Treatment of experimental animals suffering from hyperammonemia and hepatic encephalopathy with antioxidants (e.g., ascorbate, alpha-tocopherol, dimethylsulfoxide) was shown to have beneficial effects by improving antioxidant status as well as their clinical condition [93, 94]. The antioxidant melatonin was shown to reduce blood and brain ammonia level as well as attenuate brain lipid peroxidation in rats after TAA injection [95]. Additionally, increased malondialdehyde levels and decreased glutathione peroxidase, catalase, and SOD activities were found in the hippocampal tissue of rats with portal hypertension (a model of low-grade hepatic encephalopathy), and such effects were reversed when rats were treated with curcumin, a known antioxidant [96]. Rats treated with morin (3,4,7,2′,4′-pentahydroxyflavone), a flavonol, were shown to be protected against oxidative stress in brains of chronic hyperammonemic rats [97]. It was recently demonstrated that guanosine, a nucleoside exhibiting antioxidant properties [98, 99], was neuroprotective in a rat model of chronic hepatic encephalopathy by reducing oxidative stress markers in the brain [100].

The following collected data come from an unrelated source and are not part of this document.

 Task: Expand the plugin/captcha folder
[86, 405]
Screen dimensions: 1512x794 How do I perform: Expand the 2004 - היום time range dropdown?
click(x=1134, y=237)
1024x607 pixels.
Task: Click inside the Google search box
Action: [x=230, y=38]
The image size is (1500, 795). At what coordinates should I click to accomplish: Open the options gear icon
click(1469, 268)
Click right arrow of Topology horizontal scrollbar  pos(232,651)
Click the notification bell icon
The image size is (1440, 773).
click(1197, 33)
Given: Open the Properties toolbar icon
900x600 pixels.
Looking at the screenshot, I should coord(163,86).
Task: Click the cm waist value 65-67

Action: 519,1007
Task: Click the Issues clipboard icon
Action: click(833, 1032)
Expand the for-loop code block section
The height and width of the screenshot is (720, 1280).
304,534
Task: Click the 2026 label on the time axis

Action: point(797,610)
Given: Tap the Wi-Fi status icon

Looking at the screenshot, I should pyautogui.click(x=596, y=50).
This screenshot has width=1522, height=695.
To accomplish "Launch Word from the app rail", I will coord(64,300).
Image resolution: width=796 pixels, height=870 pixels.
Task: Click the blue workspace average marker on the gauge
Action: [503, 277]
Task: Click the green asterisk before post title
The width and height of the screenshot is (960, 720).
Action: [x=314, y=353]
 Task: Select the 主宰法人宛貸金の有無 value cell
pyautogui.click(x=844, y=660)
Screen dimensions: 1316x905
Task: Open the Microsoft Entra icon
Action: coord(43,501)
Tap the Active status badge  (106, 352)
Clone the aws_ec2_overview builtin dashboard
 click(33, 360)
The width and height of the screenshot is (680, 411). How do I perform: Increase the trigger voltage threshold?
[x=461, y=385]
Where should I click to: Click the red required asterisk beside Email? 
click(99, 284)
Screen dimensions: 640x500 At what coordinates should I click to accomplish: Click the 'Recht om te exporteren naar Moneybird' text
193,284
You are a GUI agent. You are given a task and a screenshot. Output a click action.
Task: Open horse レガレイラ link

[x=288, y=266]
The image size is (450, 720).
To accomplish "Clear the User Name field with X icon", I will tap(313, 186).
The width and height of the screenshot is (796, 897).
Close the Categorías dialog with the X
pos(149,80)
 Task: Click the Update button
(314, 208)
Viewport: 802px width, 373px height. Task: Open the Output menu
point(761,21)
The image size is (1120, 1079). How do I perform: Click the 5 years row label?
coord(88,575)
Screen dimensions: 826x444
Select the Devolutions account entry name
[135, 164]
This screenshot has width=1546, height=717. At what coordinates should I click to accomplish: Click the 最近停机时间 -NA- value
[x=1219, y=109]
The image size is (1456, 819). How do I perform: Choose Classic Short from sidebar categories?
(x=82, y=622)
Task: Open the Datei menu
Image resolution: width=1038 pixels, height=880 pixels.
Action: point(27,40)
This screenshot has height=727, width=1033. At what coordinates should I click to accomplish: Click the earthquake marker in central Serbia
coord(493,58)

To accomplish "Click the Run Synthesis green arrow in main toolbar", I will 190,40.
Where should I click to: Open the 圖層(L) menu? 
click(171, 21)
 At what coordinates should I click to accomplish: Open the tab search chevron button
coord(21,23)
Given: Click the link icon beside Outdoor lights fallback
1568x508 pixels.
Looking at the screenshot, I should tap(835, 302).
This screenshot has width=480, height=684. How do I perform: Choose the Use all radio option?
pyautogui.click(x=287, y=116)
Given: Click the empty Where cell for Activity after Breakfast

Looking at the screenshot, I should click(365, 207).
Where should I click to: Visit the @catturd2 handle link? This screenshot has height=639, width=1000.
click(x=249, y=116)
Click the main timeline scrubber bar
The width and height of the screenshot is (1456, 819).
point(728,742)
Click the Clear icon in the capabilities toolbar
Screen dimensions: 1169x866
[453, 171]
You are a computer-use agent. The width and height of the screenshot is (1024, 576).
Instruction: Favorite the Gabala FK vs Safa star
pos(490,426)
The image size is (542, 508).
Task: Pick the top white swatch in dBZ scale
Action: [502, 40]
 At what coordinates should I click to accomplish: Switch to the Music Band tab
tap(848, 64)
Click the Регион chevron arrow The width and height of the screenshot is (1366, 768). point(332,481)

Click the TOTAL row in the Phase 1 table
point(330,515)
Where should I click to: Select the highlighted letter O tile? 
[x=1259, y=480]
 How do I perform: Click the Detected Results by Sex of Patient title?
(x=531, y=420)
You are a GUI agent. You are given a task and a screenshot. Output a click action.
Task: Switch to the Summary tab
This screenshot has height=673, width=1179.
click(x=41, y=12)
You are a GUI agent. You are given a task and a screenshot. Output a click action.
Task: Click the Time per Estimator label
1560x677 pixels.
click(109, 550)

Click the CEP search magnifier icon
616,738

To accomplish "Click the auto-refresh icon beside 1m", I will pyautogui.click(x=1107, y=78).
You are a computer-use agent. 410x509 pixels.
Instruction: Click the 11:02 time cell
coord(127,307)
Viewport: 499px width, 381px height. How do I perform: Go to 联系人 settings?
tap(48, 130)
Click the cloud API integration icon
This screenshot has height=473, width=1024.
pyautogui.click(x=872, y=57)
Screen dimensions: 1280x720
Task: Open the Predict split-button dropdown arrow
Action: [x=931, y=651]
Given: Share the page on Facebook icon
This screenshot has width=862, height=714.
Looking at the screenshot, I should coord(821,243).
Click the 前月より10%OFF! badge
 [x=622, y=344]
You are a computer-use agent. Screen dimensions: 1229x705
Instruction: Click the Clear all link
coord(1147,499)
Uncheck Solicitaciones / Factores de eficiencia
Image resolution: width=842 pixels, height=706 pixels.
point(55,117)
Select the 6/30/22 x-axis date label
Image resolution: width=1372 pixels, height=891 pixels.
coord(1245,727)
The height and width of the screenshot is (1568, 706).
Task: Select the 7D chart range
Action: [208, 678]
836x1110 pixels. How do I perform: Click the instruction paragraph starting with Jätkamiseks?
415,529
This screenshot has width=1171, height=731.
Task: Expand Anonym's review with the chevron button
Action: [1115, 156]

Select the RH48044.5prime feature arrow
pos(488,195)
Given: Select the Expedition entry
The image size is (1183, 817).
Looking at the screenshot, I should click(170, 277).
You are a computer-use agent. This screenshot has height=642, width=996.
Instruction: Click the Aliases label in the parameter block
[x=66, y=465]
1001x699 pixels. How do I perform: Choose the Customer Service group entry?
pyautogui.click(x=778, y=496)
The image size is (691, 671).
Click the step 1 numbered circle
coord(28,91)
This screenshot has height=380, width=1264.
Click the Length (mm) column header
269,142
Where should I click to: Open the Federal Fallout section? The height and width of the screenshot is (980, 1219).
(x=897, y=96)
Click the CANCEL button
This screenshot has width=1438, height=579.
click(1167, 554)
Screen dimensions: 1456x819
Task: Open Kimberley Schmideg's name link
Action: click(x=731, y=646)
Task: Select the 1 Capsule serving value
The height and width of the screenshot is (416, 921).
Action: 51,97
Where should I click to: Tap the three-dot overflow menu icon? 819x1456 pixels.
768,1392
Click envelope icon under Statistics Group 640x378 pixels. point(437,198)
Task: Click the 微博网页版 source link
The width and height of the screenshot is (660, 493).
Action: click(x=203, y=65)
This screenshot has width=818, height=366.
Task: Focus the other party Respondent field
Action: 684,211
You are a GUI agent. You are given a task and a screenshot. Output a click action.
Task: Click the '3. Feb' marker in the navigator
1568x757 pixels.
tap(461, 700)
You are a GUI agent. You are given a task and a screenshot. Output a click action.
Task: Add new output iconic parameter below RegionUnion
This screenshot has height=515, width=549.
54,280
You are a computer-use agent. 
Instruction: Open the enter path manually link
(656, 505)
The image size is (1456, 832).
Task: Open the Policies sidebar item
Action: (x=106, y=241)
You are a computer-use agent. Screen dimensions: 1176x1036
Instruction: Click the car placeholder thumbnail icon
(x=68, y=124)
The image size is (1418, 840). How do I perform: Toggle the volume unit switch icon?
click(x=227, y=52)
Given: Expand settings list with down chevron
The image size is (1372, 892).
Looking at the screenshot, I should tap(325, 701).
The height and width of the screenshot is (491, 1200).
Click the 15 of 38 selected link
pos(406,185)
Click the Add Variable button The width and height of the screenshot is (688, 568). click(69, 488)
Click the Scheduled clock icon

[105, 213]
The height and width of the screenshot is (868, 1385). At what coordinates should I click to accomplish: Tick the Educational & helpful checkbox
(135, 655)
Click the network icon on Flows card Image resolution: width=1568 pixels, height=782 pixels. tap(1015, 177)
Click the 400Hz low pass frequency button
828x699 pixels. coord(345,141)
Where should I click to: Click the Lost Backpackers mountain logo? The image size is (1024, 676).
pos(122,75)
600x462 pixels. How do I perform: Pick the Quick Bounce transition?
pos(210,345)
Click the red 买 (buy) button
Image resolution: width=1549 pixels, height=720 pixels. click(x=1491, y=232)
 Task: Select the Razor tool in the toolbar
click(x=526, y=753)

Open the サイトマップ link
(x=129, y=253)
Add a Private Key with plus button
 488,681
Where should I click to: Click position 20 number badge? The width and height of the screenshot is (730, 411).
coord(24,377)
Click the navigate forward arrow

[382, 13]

The antioxidant N-acetylcysteine has proven useful in reducing brain edema in acute liver failure [101] and in the management of patients with acute liver failure [102105]. In addition, N-acetylcysteine was shown to delay the progression of encephalopathy in azoxymethane-induced acute liver failure in mice, as well as to reduce brain water content [101]. Finally, hypothermia, which has been shown to improve brain edema in animals and humans with acute liver failure, is also known to reduce free radical production [106]. Interestingly, N-acetylcysteine was able to ameliorate spatial memory and motor coordination deficits observed experimental chronic liver failure (bile-duct ligated rats) [61]. N-Acetylcysteine supplementation decreased lipid peroxidation and was also able to restore the activity of antioxidant enzymes as well as structural deficits observed in the cortex and cerebellum of cirrhotic animals with hepatic encephalopathy. Together, these data clearly demonstrate that the protective effect of N-acetylcysteine in experimental hepatic encephalopathy is mediated through attenuation of oxidative stress, suggesting a therapeutic role for N-acetylcysteine in patients afflicted with hepatic encephalopathy.

5 Conclusion

Oxidative stress has evolved in recent years as a major pathogenetic factor in hepatic encephalopathy and experimental evidence for oxidative stress in brain in experimental models of hepatic encephalopathy due to chronic liver failure is increasing. Indeed, several reports suggest that oxidative stress participates in the pathophysiologic cascade responsible for hepatic encephalopathy. While the factors responsible for oxidative stress formation in hepatic encephalopathy remain incompletely understood, it appears that ammonia and manganese would be partly responsible for the production of reactive oxygen species. Although increased oxidative stress in hepatic encephalopathy resulting from chronic liver failure has been demonstrated by some groups, its consequences are not fully established. Additional studies on the role of oxidative stress in chronic hepatic encephalopathy are warranted. Increased oxidative stress has been documented in several studies and antioxidants were shown to be protective against ammonia-induced astrocyte swelling and cerebral edema in liver failure. Antioxidant therapy such as N-acetylcysteine is already being used in the management of acute liver failure and its complications. Other antioxidants could prove to be valuable adjuncts to traditional hepatic encephalopathy therapies, such as ammonia-lowering strategies, in the context of chronic liver failure. Further studies are needed in order to assess these possibilities.